DIRECTION
Copy out everything from the line containing "The image size is (1512, 693)." down to the line containing "point(35,24)", both included, and nothing else from the items.

-- begin --

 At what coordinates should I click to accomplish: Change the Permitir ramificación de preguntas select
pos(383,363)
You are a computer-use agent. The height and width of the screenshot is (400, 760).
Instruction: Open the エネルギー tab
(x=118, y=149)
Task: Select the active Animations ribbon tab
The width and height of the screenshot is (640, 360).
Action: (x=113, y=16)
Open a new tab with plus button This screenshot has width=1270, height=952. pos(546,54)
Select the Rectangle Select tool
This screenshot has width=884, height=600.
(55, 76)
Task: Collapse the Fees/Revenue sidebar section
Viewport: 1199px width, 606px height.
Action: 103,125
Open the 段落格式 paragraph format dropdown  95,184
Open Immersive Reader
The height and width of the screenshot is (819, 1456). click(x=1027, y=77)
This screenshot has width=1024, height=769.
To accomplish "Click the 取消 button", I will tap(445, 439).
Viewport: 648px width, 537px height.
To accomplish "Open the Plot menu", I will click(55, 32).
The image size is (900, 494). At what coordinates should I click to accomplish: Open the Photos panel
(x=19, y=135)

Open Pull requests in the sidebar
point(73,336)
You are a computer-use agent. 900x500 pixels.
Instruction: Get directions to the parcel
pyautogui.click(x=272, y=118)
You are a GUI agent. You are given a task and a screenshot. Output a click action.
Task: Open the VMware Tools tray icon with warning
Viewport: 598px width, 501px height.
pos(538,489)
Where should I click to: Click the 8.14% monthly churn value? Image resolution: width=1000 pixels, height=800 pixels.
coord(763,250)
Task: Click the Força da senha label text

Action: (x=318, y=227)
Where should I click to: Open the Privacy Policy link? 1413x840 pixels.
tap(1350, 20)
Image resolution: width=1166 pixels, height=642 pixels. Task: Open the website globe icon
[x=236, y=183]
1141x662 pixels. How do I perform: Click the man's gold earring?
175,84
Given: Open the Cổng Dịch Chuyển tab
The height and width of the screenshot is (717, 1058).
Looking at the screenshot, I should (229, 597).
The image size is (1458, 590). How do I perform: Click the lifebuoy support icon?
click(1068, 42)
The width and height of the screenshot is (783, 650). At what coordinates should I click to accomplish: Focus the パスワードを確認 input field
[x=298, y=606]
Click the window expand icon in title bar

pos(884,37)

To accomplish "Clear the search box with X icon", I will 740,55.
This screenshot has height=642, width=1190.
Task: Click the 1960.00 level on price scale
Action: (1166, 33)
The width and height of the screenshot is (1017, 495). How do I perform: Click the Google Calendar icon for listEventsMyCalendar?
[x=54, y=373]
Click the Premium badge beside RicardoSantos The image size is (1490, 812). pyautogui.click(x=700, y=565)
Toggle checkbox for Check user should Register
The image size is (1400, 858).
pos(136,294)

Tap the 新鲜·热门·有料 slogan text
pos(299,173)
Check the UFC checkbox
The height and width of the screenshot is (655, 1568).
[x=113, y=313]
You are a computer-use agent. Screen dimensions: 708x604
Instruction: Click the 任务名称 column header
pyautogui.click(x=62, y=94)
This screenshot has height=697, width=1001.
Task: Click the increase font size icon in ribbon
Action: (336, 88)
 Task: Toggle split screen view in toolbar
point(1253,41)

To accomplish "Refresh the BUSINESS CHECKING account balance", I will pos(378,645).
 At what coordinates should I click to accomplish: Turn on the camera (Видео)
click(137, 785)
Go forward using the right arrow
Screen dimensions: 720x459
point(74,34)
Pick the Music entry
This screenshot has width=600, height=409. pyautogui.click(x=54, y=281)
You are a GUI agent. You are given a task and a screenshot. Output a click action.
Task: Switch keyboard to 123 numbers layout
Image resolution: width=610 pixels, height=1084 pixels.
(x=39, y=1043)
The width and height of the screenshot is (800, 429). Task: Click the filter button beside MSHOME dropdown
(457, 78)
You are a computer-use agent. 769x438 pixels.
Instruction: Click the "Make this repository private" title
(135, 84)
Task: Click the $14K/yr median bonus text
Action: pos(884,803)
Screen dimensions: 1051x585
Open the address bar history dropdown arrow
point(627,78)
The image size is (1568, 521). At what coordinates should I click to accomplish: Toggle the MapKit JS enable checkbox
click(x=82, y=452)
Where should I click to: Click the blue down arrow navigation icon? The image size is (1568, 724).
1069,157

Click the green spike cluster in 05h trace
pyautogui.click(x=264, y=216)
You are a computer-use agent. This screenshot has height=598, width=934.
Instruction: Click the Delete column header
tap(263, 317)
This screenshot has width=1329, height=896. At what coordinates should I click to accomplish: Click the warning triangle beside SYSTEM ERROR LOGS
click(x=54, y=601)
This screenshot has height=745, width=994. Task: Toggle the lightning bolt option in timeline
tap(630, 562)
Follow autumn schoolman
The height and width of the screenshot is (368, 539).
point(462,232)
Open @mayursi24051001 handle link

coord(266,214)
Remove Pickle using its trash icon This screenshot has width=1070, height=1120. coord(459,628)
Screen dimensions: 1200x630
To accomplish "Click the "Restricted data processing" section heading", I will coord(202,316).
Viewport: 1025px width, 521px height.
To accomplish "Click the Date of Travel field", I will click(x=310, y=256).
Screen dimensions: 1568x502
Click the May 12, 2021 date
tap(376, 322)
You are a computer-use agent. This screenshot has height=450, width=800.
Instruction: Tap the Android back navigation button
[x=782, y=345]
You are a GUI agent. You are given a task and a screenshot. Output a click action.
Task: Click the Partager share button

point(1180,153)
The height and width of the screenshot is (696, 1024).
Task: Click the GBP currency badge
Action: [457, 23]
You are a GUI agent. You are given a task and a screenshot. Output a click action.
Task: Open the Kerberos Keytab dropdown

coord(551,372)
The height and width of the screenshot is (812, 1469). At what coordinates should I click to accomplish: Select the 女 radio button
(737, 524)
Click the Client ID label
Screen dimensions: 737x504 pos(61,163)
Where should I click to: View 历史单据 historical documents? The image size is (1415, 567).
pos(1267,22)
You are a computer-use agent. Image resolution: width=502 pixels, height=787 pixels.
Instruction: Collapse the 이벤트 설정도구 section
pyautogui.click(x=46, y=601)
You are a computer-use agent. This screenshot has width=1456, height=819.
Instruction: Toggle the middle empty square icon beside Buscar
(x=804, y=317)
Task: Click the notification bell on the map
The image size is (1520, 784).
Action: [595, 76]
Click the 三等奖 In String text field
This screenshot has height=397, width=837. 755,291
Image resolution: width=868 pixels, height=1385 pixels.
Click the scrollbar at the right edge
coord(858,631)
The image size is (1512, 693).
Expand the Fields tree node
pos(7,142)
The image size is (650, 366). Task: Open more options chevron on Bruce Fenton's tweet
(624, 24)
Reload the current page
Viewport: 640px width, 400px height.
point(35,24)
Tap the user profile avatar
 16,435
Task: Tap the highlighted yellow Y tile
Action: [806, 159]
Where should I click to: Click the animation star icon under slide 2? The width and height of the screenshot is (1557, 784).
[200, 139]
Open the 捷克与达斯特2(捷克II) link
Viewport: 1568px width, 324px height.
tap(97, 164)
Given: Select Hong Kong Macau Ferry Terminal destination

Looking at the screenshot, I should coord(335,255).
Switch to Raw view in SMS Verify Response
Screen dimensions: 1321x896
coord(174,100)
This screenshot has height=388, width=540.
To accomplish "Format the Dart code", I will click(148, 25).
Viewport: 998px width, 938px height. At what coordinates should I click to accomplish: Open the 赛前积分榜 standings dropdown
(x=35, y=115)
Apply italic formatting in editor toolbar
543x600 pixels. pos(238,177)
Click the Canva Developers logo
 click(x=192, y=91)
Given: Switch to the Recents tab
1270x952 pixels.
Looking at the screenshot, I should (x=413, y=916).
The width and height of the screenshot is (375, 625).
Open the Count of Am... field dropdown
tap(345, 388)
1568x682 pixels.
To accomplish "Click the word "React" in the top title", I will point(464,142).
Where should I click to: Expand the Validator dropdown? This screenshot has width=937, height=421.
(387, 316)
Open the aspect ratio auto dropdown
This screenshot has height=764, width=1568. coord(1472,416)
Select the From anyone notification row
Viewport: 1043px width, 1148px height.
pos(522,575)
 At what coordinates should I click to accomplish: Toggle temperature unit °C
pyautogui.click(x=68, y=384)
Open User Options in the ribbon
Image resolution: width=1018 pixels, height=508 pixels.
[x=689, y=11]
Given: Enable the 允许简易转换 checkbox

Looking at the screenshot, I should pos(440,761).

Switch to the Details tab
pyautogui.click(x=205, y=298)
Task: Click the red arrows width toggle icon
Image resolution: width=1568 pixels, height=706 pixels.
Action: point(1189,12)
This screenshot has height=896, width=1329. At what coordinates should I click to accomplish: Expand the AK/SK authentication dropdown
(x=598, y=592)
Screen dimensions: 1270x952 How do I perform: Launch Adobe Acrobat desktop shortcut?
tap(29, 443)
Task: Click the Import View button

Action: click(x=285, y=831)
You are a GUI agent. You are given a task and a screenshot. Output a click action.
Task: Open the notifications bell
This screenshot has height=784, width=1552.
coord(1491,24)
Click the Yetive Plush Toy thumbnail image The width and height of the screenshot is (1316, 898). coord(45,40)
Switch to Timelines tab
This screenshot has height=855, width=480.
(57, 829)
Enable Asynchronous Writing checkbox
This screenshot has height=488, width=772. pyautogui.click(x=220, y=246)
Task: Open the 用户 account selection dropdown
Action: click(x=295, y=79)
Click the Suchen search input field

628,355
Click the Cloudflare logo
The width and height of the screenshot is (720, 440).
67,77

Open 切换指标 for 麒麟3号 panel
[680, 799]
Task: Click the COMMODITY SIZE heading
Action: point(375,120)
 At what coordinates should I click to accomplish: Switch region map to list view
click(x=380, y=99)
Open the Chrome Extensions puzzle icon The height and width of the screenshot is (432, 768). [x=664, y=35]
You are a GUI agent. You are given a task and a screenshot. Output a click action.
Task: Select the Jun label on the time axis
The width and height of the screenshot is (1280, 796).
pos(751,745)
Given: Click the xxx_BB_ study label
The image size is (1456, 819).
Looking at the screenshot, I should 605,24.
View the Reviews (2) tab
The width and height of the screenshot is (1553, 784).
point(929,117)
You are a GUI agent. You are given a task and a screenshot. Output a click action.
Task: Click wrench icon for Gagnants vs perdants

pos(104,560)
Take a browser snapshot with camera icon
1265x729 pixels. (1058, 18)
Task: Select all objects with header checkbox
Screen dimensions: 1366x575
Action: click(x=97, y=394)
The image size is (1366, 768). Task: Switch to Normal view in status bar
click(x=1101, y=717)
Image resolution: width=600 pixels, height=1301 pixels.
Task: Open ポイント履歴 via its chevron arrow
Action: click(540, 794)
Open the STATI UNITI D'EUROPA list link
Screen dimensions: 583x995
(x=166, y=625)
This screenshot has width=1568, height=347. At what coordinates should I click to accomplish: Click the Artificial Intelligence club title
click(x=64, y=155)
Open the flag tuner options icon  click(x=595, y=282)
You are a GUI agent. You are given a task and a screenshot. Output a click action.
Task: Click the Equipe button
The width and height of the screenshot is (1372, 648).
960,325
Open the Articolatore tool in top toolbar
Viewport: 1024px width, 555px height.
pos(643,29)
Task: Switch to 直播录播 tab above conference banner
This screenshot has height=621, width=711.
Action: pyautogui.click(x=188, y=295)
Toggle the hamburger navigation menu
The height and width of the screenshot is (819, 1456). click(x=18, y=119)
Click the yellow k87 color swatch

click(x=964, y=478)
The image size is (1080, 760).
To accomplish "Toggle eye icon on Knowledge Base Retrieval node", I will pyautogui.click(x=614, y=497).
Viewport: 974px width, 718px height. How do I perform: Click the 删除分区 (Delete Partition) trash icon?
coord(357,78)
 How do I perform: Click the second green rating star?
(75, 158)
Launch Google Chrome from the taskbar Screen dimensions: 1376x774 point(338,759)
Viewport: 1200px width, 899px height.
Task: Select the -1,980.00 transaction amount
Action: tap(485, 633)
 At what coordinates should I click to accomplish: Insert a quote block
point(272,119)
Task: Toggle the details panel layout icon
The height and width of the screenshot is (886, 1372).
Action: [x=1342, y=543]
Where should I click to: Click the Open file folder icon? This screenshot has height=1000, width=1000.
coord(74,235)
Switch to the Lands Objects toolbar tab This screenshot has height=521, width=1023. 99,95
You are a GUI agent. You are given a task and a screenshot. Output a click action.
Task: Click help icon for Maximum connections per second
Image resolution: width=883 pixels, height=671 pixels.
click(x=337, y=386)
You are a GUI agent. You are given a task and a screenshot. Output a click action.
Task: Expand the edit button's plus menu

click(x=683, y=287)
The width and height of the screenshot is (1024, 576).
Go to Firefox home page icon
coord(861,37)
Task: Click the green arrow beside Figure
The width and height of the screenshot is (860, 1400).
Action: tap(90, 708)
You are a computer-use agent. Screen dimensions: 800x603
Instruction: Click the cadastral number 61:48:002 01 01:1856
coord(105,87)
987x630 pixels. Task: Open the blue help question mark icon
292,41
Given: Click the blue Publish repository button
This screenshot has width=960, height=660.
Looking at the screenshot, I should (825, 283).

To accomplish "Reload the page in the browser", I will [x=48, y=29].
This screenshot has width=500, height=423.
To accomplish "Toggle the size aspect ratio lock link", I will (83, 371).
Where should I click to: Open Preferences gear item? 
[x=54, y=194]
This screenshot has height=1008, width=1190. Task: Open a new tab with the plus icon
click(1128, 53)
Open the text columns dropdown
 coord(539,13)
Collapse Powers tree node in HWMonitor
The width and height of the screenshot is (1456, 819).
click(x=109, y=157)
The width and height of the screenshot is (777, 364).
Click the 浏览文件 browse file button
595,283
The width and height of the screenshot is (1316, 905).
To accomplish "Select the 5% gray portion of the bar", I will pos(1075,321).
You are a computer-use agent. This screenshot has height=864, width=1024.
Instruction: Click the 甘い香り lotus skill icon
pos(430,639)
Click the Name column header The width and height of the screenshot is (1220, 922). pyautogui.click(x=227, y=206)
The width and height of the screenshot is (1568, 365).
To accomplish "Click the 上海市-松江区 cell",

-- end --

EXERCISE OUTPUT
The image size is (1512, 693).
Expand the Fields tree node
pos(7,142)
The image size is (650, 366). Task: Open more options chevron on Bruce Fenton's tweet
(624, 24)
Reload the current page
Viewport: 640px width, 400px height.
point(35,24)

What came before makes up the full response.